3. **Find the domain:**
The domain is all the possible 'x' values you can put into the function without breaking any math rules (like dividing by zero or taking the square root of a negative number).
Both $f(x)$ and $g(x)$ are like regular polynomial functions (just powers of x added or subtracted). You can put any real number into $x^2 + 7$ or $x^2 - 3$ and get a real answer.
Since our final $(f \circ g)(x)$ is also a polynomial ($x^4 - 6x^2 + 16$), there are no 'x' values that would cause problems. So, the domain is all real numbers, which we write as $(-\infty, \infty)$.

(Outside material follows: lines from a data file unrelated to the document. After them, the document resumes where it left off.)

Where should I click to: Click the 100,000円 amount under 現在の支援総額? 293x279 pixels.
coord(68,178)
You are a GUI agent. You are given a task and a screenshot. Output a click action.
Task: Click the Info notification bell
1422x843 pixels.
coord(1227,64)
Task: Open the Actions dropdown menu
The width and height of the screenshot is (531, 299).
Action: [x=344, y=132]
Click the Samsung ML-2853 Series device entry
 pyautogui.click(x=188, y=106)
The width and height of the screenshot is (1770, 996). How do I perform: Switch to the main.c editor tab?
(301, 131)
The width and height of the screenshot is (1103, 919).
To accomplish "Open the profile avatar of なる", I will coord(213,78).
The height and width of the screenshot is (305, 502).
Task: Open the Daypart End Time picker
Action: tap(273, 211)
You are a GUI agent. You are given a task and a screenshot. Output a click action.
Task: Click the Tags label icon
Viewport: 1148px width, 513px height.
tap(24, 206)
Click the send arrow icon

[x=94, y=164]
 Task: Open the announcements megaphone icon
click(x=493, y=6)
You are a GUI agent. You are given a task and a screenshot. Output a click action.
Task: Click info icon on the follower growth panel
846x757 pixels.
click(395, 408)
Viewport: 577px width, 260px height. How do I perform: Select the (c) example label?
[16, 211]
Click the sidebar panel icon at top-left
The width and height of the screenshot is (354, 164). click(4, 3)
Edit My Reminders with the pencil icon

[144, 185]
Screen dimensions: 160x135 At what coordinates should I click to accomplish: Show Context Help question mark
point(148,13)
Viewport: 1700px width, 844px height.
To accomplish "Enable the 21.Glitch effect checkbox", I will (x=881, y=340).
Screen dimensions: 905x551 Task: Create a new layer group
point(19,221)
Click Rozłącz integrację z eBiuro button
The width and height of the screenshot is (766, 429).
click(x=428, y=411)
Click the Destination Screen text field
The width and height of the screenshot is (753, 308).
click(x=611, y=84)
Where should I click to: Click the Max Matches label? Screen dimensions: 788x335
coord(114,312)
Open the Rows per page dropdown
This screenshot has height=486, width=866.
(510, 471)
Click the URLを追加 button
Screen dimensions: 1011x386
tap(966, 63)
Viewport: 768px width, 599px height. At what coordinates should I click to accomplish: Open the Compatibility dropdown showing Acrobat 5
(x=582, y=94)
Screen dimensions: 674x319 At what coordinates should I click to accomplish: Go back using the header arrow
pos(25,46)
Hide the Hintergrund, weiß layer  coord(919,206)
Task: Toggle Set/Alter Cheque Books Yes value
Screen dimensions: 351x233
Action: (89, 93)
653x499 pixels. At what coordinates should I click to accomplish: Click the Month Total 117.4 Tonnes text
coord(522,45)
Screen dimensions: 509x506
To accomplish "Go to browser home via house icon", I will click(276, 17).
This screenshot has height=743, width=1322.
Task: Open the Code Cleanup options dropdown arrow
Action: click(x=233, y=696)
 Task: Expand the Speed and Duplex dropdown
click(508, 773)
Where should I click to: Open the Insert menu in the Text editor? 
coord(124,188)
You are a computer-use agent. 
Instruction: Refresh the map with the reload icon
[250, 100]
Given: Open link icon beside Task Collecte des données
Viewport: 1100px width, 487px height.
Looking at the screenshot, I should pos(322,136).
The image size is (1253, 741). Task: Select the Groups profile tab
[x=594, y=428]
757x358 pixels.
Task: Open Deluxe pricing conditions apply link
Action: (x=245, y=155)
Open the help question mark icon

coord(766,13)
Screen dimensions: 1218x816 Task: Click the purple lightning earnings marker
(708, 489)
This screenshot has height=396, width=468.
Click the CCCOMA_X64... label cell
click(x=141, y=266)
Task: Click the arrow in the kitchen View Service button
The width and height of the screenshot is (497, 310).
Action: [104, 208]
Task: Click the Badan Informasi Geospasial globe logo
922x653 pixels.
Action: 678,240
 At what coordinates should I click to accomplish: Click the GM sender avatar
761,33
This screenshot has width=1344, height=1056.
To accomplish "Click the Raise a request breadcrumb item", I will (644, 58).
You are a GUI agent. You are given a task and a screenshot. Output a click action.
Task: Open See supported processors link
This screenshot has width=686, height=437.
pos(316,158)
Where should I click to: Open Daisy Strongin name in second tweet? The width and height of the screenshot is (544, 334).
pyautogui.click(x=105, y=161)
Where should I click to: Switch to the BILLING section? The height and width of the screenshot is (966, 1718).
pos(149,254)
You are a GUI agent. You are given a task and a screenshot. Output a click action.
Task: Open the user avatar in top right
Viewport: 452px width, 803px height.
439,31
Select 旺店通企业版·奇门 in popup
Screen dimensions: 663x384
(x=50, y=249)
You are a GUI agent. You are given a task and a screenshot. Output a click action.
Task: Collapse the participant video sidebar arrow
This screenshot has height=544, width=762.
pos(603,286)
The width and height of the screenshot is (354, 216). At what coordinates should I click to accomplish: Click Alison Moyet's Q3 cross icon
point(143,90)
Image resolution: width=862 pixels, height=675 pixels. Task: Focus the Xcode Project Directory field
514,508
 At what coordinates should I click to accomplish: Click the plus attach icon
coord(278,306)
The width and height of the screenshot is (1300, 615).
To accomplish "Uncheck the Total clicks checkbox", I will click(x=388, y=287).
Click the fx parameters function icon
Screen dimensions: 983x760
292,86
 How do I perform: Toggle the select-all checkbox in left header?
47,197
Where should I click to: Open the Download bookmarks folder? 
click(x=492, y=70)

**Part b. Finding $(g \circ f)(x)$ and its domain:**
1. **Figure out $g(f(x))$:**
This time, I take the *entire* $f(x)$ expression, which is $(x^2 + 7)$, and put it wherever I see 'x' in the $g(x)$ rule.
My $g(x)$ is $x^2 - 3$.
So, $g(f(x)) = (x^2 + 7)^2 - 3$.
2. **Simplify the expression:**
I need to multiply $(x^2 + 7)$ by itself: $(x^2 + 7) * (x^2 + 7)$.
This is like "first thing squared, plus two times the first times the second, plus the second thing squared."
$(x^2 + 7)^2 = (x^2)^2 + 2(x^2)(7) + (7)^2$
$= x^4 + 14x^2 + 49$
Now, I put that back into my expression:
$g(f(x)) = (x^4 + 14x^2 + 49) - 3$
$g(f(x)) = x^4 + 14x^2 + 46$.
3. **Find the domain:**
Just like before, $f(x)$ and $g(x)$ are polynomials, so they work for any real number. And our new $(g \circ f)(x)$ is also a polynomial ($x^4 + 14x^2 + 46$). There are no tricky parts that would limit the 'x' values. So, the domain is all real numbers, or $(-\infty, \infty)$.

It's pretty cool how you can combine functions like that!